**Collected data**.
= = =

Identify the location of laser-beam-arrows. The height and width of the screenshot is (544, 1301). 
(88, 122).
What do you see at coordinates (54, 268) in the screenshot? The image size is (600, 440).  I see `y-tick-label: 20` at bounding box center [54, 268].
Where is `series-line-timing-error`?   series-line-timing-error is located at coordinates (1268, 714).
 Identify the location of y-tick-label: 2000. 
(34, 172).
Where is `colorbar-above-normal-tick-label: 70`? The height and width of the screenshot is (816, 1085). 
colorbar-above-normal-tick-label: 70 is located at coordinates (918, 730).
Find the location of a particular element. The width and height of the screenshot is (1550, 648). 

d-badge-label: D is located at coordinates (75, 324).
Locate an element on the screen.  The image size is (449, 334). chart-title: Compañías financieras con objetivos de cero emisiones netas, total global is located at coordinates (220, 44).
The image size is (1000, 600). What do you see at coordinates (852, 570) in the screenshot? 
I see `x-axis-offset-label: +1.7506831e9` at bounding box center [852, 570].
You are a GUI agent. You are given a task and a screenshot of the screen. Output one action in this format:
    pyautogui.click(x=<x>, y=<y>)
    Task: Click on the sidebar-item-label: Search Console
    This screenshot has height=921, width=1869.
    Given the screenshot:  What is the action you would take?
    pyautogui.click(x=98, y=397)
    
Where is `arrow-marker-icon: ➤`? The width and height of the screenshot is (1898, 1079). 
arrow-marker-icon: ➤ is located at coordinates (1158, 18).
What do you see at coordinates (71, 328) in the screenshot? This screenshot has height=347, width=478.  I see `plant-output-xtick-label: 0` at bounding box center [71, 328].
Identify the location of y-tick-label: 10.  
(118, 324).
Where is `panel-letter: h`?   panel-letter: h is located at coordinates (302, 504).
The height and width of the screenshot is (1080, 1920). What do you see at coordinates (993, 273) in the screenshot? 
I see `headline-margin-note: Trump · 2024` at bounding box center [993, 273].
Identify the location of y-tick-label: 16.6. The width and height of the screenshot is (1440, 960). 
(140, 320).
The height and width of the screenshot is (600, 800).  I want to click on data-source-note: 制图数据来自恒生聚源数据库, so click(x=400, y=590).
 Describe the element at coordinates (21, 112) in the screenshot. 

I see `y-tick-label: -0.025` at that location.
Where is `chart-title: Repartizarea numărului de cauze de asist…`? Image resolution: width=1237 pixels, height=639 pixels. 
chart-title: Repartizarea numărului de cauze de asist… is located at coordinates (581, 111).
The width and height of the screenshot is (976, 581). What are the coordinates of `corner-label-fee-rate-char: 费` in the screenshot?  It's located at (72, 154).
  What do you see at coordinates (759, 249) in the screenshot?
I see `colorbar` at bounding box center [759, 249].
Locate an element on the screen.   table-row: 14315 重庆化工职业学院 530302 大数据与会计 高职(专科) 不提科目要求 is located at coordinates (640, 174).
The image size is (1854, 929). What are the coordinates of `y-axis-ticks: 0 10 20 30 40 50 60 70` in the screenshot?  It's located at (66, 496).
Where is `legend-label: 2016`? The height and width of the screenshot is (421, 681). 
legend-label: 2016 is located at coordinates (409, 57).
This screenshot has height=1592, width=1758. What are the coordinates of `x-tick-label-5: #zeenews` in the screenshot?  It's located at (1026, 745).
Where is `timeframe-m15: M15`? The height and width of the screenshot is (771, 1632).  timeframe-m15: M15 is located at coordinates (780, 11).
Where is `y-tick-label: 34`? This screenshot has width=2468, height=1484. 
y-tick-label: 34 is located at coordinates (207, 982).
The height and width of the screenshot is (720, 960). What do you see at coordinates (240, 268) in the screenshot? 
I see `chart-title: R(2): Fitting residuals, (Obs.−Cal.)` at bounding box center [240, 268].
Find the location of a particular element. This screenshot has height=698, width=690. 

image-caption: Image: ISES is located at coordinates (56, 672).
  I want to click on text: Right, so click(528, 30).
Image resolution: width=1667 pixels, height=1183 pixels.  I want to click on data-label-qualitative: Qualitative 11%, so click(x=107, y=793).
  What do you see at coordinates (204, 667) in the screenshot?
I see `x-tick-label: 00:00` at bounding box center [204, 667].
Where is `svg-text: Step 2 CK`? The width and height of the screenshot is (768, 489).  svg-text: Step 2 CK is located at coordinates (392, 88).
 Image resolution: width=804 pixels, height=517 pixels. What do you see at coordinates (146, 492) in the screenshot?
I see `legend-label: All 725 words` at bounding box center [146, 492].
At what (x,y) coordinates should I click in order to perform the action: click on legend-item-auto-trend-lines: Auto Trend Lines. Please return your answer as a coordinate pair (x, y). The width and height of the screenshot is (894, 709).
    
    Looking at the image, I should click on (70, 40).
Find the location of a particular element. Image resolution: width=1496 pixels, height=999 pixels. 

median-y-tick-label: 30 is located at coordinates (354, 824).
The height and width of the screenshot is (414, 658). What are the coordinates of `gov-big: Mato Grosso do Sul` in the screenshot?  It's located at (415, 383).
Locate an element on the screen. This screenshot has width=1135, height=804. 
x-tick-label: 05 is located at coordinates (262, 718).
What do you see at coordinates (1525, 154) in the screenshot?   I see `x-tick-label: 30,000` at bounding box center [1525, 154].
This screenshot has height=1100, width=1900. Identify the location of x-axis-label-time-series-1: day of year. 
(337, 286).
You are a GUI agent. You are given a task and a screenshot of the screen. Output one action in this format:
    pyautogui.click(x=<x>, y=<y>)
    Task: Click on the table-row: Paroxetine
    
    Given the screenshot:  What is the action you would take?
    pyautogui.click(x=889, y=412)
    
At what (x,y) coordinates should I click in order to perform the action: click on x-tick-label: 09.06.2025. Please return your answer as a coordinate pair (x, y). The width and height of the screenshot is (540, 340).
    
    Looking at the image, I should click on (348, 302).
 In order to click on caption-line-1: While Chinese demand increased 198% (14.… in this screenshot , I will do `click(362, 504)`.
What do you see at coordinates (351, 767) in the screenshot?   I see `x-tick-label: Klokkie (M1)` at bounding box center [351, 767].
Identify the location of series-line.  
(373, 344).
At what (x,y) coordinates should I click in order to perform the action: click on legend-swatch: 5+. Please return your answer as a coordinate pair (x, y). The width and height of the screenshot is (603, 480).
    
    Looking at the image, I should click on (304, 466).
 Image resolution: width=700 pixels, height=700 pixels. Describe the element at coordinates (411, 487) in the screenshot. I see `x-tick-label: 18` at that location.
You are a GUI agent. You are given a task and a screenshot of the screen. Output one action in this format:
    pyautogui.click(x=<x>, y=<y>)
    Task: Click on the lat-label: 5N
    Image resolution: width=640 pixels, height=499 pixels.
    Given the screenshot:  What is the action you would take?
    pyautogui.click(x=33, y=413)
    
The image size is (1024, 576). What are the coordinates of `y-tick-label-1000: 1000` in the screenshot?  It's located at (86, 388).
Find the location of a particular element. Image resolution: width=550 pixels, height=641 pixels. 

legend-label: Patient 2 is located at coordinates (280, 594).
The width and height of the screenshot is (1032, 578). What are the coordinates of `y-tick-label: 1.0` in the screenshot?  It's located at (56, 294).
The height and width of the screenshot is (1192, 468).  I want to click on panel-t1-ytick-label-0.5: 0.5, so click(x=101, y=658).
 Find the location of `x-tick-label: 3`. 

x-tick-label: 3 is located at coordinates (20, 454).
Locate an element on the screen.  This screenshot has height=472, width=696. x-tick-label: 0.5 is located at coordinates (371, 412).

= = =

Repeat word for word the lines from the one containing "In order to click" through the final line, both included.

 In order to click on caption-line-1: While Chinese demand increased 198% (14.… in this screenshot , I will do `click(362, 504)`.
What do you see at coordinates (351, 767) in the screenshot?   I see `x-tick-label: Klokkie (M1)` at bounding box center [351, 767].
Identify the location of series-line.  
(373, 344).
At what (x,y) coordinates should I click in order to perform the action: click on legend-swatch: 5+. Please return your answer as a coordinate pair (x, y). The width and height of the screenshot is (603, 480).
    
    Looking at the image, I should click on (304, 466).
 Image resolution: width=700 pixels, height=700 pixels. Describe the element at coordinates (411, 487) in the screenshot. I see `x-tick-label: 18` at that location.
You are a GUI agent. You are given a task and a screenshot of the screen. Output one action in this format:
    pyautogui.click(x=<x>, y=<y>)
    Task: Click on the lat-label: 5N
    Image resolution: width=640 pixels, height=499 pixels.
    Given the screenshot:  What is the action you would take?
    pyautogui.click(x=33, y=413)
    
The image size is (1024, 576). What are the coordinates of `y-tick-label-1000: 1000` in the screenshot?  It's located at (86, 388).
Find the location of a particular element. Image resolution: width=550 pixels, height=641 pixels. 

legend-label: Patient 2 is located at coordinates (280, 594).
The width and height of the screenshot is (1032, 578). What are the coordinates of `y-tick-label: 1.0` in the screenshot?  It's located at (56, 294).
The height and width of the screenshot is (1192, 468).  I want to click on panel-t1-ytick-label-0.5: 0.5, so click(x=101, y=658).
 Find the location of `x-tick-label: 3`. 

x-tick-label: 3 is located at coordinates (20, 454).
Locate an element on the screen.  This screenshot has height=472, width=696. x-tick-label: 0.5 is located at coordinates (371, 412).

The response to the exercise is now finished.